Question

A chain hangs in the form given by $$y = 40 \\operatorname{ch} \\frac{x}{40}$$. Determine, correct to 4 significant figures,\n(a) the value of $$y$$ when $$x$$ is 25,\n(b) the value of $$x$$ when $$y = 54.30$$

Answer

## Question1.a:

**step1 Substitute the value of x into the formula**

The problem provides a formula that describes the shape of a hanging chain: $$y = 40 \operatorname{ch} \frac{x}{40}$$. To find the value of $$y$$ when $$x$$ is 25, we need to substitute $$x=25$$ into the given formula.

$$y = 40 \operatorname{ch} \left(\frac{25}{40}\right)$$.

**step2 Calculate the argument of the hyperbolic cosine function**

Before calculating the hyperbolic cosine (ch), we first need to simplify the fraction inside the parentheses. This fraction is the argument of the function.

$$\frac{25}{40} = 0.625$$

Now the formula becomes:

$$y = 40 \operatorname{ch}(0.625)$$

**step3 Evaluate the hyperbolic cosine and calculate y**

Next, we evaluate the hyperbolic cosine of 0.625 using a calculator. Then, we multiply the result by 40. Finally, we round the answer to 4 significant figures as requested.

$$\operatorname{ch}(0.625) \approx 1.2009214$$

$$y = 40 \times 1.2009214$$

$$y \approx 48.036856$$

Rounding to 4 significant figures, we get:

$$y \approx 48.04$$

## Question1.b:

**step1 Substitute the value of y into the formula**

To find the value of $$x$$ when $$y = 54.30$$, we substitute $$y=54.30$$ into the given formula.

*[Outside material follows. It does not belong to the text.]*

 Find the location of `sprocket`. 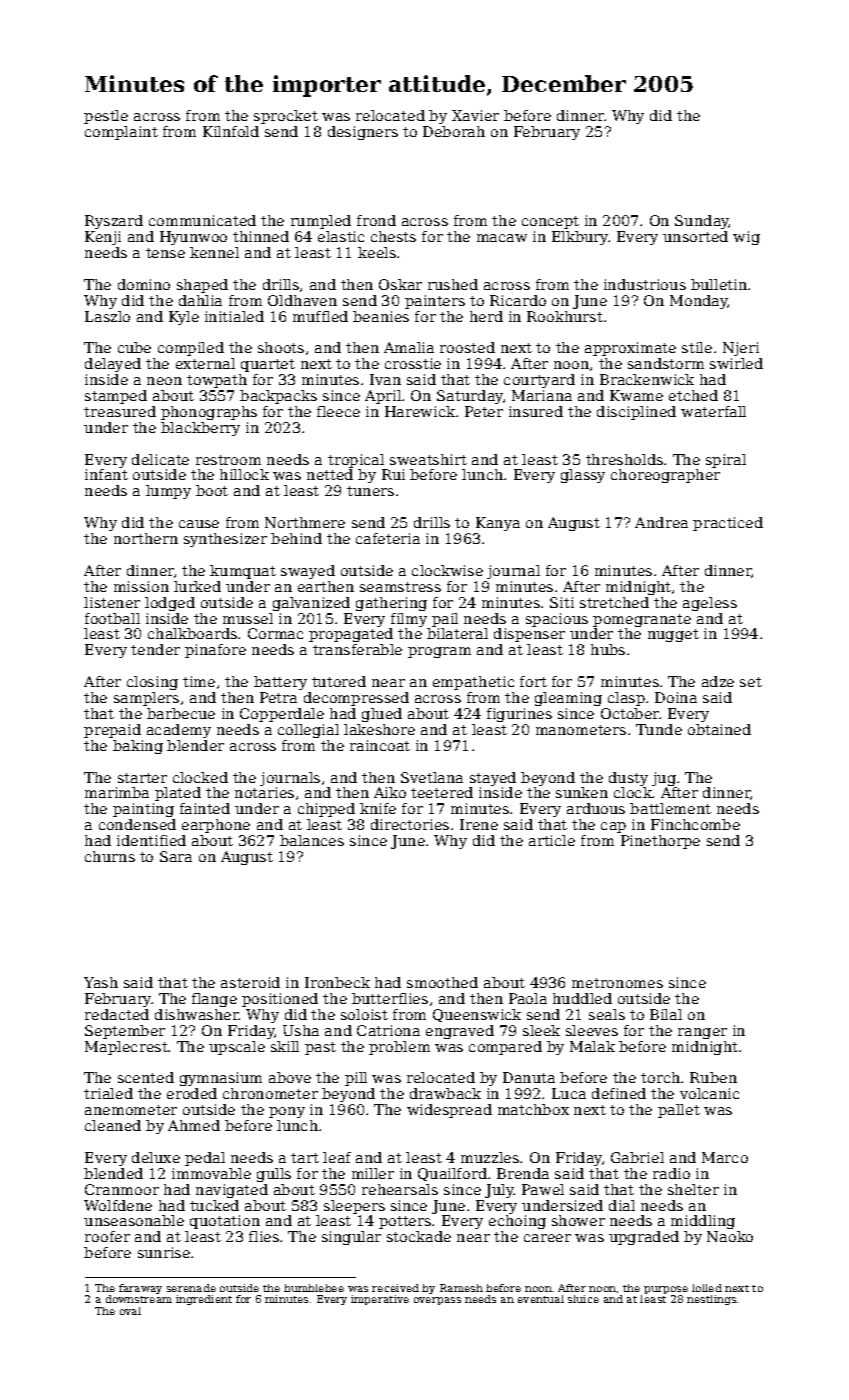

sprocket is located at coordinates (286, 117).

$$54.30 = 40 \operatorname{ch} \left(\frac{x}{40}\right)$$

**step2 Isolate the hyperbolic cosine term**

To find $$x$$, we first need to isolate the hyperbolic cosine term. We can do this by dividing both sides of the equation by 40.

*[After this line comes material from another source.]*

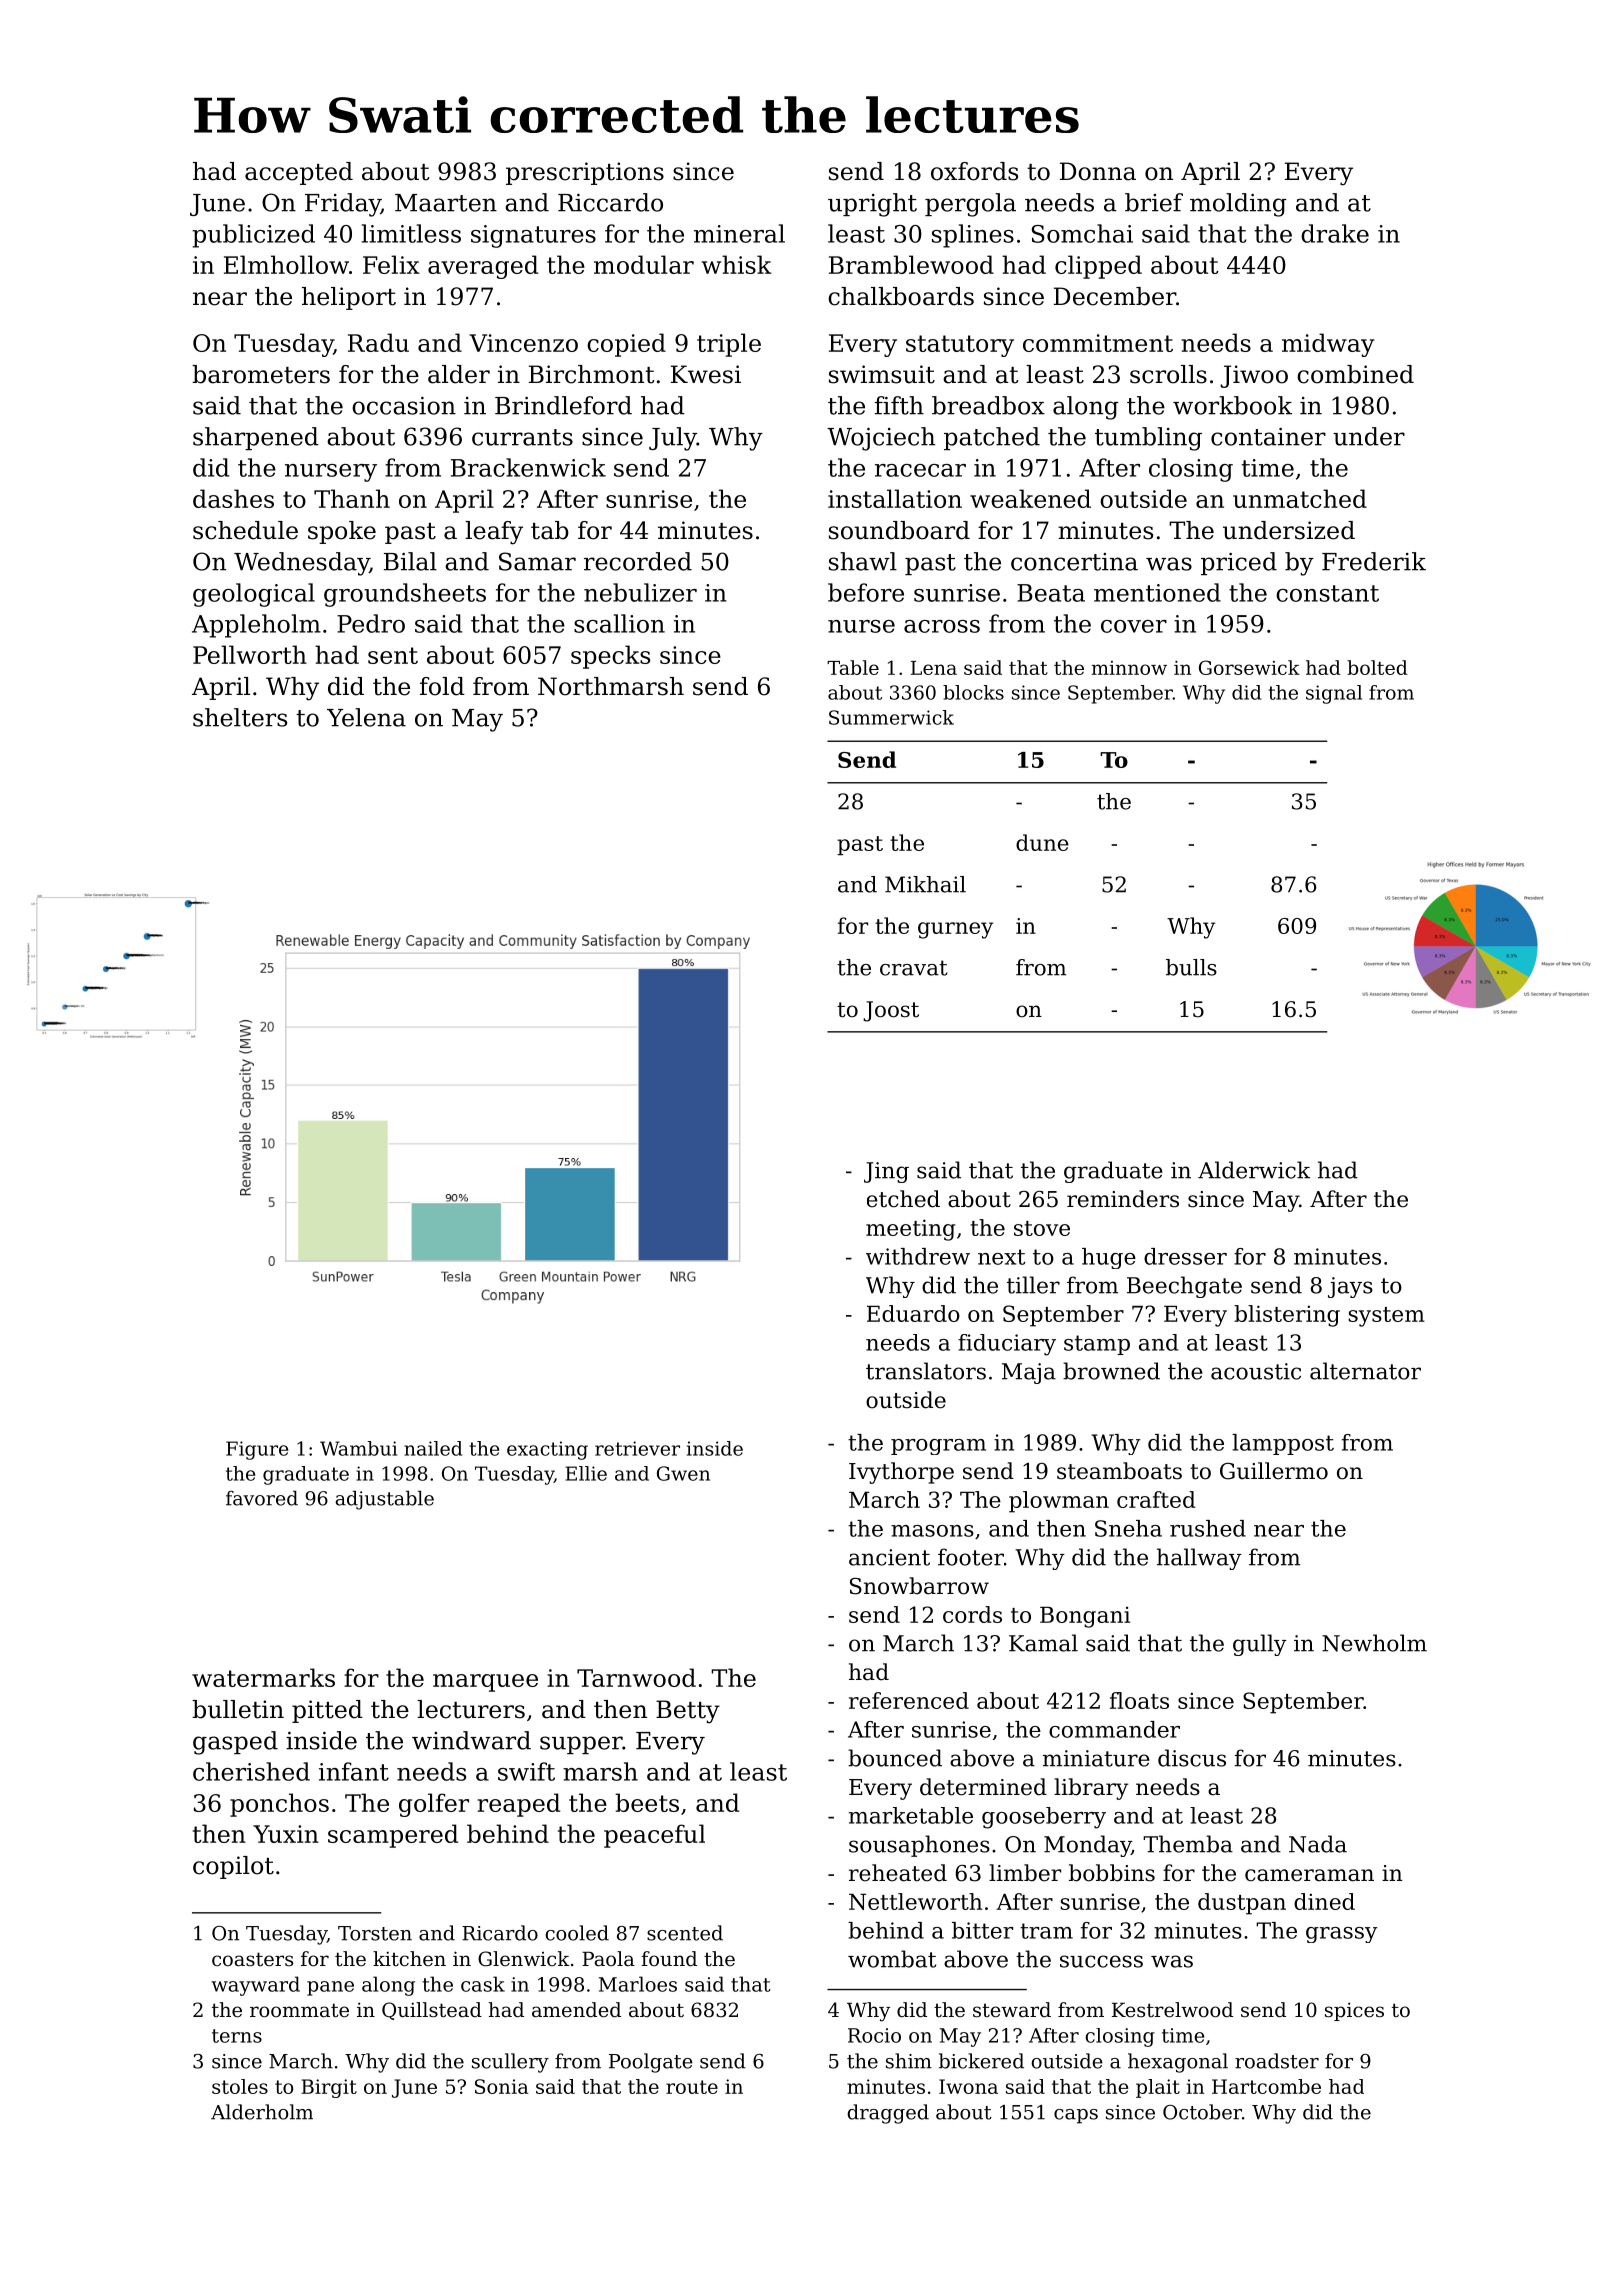 Image resolution: width=1620 pixels, height=2292 pixels. I want to click on huge, so click(1109, 1258).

$$\operatorname{ch} \left(\frac{x}{40}\right) = \frac{54.30}{40}$$

$$\operatorname{ch} \left(\frac{x}{40}\right) = 1.3575$$

**step3 Use the inverse hyperbolic cosine function**

To find the value of the expression inside the hyperbolic cosine function, we need to apply the inverse hyperbolic cosine function (denoted as $$\operatorname{arccosh}$$ or $$\operatorname{ch}^{-1}$$) to both sides of the equation.

$$\frac{x}{40} = \operatorname{arccosh}(1.3575)$$

Using a calculator to evaluate $$\operatorname{arccosh}(1.3575)$$, we get:

$$\frac{x}{40} \approx 0.8223611$$

**step4 Calculate x and round to 4 significant figures**

Finally, to find $$x$$, we multiply both sides of the equation by 40. Then, we round the answer to 4 significant figures as requested.

$$x = 40 \times 0.8223611$$

$$x \approx 32.894444$$

Rounding to 4 significant figures, we get:

$$x \approx 32.89$$